Resources and Technical Documentation:
+ [Phi-3 Microsoft Blog](https://aka.ms/Phi-3Build2024)
+ [Phi-3 Technical Report](https://aka.ms/phi3-tech-report)
+ [Phi-3 on Azure AI Studio](https://aka.ms/try-phi3vision)
+ [Phi-3 Cookbook](https://github.com/microsoft/Phi-3CookBook)

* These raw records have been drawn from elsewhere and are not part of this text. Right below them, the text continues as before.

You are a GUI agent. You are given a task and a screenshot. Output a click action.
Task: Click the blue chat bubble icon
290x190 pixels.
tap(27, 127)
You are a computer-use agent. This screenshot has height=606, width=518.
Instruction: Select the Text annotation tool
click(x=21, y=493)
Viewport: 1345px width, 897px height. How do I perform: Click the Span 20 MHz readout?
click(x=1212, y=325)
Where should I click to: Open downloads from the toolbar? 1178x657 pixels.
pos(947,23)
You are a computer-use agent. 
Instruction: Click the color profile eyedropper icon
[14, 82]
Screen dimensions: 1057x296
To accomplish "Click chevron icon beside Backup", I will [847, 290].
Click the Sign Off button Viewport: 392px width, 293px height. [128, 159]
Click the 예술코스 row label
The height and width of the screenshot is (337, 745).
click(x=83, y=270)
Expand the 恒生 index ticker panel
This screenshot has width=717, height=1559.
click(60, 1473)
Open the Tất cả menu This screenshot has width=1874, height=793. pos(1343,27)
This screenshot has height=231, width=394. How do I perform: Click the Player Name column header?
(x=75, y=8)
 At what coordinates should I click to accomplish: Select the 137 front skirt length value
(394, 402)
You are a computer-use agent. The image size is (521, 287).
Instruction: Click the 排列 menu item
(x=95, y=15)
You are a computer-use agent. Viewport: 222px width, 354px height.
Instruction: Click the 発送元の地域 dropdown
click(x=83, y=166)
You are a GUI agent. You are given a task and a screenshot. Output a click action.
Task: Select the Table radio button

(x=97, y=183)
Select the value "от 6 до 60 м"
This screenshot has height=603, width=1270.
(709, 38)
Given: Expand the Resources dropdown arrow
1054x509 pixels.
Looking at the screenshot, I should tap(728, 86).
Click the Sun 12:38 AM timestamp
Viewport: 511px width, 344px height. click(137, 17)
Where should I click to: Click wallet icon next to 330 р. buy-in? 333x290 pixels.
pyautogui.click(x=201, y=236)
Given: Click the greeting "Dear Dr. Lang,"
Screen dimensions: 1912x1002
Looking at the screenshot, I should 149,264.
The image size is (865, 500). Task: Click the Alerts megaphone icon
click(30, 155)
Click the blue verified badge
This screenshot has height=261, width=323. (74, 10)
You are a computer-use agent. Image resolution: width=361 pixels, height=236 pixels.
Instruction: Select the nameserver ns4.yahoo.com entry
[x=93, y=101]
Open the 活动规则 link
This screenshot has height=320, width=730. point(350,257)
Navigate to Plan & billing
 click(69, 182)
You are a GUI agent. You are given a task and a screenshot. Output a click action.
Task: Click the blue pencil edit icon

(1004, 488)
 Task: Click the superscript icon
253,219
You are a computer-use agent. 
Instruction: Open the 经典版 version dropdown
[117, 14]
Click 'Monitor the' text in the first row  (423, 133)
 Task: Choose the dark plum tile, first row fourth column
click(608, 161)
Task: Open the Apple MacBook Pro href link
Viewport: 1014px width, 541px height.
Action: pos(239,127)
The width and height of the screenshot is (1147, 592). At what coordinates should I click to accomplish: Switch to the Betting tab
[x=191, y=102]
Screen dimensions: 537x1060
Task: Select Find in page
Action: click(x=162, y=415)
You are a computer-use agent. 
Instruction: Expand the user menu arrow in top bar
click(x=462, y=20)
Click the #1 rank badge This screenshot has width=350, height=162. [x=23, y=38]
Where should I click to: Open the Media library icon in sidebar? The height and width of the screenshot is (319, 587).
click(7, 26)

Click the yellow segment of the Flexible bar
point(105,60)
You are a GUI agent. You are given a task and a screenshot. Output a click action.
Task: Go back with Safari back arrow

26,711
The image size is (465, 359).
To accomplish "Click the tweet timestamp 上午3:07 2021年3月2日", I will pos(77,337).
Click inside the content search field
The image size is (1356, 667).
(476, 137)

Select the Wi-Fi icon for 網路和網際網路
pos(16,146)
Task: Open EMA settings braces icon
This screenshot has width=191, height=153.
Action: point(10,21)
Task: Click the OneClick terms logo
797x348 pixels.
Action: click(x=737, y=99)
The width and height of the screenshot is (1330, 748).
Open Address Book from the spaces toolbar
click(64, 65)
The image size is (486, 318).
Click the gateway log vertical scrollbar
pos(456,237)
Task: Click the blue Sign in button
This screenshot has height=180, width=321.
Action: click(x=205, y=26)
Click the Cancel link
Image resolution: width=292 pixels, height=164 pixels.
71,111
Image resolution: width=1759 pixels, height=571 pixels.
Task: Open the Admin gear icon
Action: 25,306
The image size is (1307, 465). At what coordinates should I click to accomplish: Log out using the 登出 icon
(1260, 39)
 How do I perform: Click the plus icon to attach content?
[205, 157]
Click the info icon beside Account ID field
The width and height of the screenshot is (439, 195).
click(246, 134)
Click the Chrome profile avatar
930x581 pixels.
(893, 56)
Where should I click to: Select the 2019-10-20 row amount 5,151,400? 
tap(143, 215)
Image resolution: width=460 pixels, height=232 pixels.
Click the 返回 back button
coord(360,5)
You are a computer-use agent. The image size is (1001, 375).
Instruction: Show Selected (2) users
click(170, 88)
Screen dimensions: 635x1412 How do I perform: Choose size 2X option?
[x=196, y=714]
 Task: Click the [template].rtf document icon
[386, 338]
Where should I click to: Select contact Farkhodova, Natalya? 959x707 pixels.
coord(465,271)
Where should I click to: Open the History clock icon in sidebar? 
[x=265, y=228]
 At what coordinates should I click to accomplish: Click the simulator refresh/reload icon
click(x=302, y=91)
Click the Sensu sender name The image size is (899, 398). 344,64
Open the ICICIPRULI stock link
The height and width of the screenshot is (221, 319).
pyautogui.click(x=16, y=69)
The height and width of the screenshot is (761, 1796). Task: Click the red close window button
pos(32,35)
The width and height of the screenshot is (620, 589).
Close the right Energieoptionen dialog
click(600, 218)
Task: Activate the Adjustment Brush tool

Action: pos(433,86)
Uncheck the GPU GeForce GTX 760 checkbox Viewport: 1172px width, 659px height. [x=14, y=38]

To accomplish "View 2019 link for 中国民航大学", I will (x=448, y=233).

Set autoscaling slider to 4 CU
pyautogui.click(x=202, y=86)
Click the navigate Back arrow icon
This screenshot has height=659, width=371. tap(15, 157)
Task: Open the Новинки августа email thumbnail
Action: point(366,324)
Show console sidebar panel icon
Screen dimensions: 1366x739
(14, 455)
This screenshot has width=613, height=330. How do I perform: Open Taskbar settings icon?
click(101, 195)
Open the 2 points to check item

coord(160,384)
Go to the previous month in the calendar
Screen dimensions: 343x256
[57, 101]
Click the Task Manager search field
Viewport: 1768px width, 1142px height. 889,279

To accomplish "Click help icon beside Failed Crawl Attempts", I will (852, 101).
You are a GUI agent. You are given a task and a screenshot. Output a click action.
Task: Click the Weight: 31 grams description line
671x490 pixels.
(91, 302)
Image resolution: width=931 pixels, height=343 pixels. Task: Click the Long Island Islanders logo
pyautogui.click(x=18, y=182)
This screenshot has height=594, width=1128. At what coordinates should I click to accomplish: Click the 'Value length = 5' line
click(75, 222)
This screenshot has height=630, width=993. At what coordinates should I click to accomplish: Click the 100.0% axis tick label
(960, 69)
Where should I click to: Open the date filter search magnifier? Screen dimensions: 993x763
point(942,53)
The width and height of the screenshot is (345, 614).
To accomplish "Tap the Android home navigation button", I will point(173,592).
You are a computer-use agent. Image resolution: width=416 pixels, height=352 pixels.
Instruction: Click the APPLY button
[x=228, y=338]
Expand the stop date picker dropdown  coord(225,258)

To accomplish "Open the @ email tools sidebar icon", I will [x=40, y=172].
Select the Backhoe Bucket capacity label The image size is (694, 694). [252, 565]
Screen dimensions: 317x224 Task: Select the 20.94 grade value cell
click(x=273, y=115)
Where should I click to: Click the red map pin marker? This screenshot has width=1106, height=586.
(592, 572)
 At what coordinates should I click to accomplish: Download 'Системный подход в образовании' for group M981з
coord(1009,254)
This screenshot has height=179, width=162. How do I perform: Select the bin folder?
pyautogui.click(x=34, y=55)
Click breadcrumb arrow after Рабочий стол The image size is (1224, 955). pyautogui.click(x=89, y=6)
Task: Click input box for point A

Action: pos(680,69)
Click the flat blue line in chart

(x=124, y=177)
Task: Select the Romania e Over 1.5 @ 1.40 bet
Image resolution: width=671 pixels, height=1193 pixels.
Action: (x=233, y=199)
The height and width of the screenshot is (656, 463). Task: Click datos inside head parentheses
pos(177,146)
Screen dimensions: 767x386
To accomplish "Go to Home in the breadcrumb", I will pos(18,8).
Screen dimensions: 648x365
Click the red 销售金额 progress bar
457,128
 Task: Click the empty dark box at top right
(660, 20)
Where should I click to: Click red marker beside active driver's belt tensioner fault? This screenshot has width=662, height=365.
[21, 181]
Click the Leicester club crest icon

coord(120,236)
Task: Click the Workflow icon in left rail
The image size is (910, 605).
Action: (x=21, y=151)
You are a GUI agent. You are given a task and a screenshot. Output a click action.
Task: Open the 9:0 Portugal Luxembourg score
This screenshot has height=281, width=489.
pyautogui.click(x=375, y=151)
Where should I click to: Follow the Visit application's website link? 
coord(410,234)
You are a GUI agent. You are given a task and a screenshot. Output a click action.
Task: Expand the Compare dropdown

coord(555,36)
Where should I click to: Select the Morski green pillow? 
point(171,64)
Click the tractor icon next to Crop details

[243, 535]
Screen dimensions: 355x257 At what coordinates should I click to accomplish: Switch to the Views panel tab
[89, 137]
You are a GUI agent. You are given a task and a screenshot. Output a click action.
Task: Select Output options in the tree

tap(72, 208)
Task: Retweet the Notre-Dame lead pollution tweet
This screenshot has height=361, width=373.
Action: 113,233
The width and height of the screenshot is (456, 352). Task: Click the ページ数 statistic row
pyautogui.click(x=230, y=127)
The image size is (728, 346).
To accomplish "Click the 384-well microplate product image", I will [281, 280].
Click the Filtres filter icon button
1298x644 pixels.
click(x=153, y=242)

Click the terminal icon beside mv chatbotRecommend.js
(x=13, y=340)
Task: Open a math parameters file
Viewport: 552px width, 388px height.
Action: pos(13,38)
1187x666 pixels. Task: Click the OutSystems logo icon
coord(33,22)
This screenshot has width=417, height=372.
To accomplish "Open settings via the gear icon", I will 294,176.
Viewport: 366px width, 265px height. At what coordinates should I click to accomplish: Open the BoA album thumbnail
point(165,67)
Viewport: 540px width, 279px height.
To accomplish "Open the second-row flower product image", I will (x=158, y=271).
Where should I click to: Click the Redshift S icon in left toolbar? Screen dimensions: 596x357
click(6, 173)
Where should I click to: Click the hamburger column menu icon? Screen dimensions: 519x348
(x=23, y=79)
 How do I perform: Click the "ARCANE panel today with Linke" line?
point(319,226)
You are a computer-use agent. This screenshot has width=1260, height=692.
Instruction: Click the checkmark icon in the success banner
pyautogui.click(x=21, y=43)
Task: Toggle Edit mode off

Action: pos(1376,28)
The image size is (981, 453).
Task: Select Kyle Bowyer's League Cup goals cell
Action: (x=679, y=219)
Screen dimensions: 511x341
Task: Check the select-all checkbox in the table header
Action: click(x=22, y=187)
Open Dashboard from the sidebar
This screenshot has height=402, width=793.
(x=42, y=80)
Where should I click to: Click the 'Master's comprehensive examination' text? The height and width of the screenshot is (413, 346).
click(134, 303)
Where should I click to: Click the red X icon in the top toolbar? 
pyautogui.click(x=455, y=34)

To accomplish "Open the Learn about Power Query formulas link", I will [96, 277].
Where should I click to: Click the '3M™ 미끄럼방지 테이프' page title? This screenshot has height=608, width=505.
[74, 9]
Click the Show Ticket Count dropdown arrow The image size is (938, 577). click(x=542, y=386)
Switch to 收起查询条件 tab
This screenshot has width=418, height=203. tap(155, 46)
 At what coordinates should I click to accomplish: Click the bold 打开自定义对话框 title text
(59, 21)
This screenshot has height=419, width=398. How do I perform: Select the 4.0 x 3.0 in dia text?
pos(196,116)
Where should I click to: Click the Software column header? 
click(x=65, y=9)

| | Short Context | Long Context |
| ------- | ------------- | ------------ |
| Mini | 4K [[HF]](https://huggingface.co/microsoft/Phi-3-mini-4k-instruct) ; [[ONNX]](https://huggingface.co/microsoft/Phi-3-mini-4k-instruct-onnx) ; [[GGUF]](https://huggingface.co/microsoft/Phi-3-mini-4k-instruct-gguf) | 128K [[HF]](https://huggingface.co/microsoft/Phi-3-mini-128k-instruct) ; [[ONNX]](https://huggingface.co/microsoft/Phi-3-mini-128k-instruct-onnx)|
| Small | 8K [[HF]](https://huggingface.co/microsoft/Phi-3-small-8k-instruct) ; [[ONNX]](https://huggingface.co/microsoft/Phi-3-small-8k-instruct-onnx-cuda) | 128K [[HF]](https://huggingface.co/microsoft/Phi-3-small-128k-instruct) ; [[ONNX]](https://huggingface.co/microsoft/Phi-3-small-128k-instruct-onnx-cuda)|
| Medium | 4K [[HF]](https://huggingface.co/microsoft/Phi-3-medium-4k-instruct) ; [[ONNX]](https://huggingface.co/microsoft/Phi-3-medium-4k-instruct-onnx-cuda) | 128K [[HF]](https://huggingface.co/microsoft/Phi-3-medium-128k-instruct) ; [[ONNX]](https://huggingface.co/microsoft/Phi-3-medium-128k-instruct-onnx-cuda)|
| Vision | | 128K [[HF]](https://huggingface.co/microsoft/Phi-3-vision-128k-instruct) ; [[ONNX]](https://huggingface.co/microsoft/Phi-3-vision-128k-instruct-onnx-cuda)|
## Intended Uses
**Primary use cases**
The model is intended for broad commercial and research use in English. The model provides uses for general purpose AI systems and applications with visual and text input capabilities which require
1) memory/compute constrained environments;
2) latency bound scenarios;
3) general image understanding;
4) OCR;
5) chart and table understanding.
Our model is designed to accelerate research on efficient language and multimodal models, for use as a building block for generative AI powered features.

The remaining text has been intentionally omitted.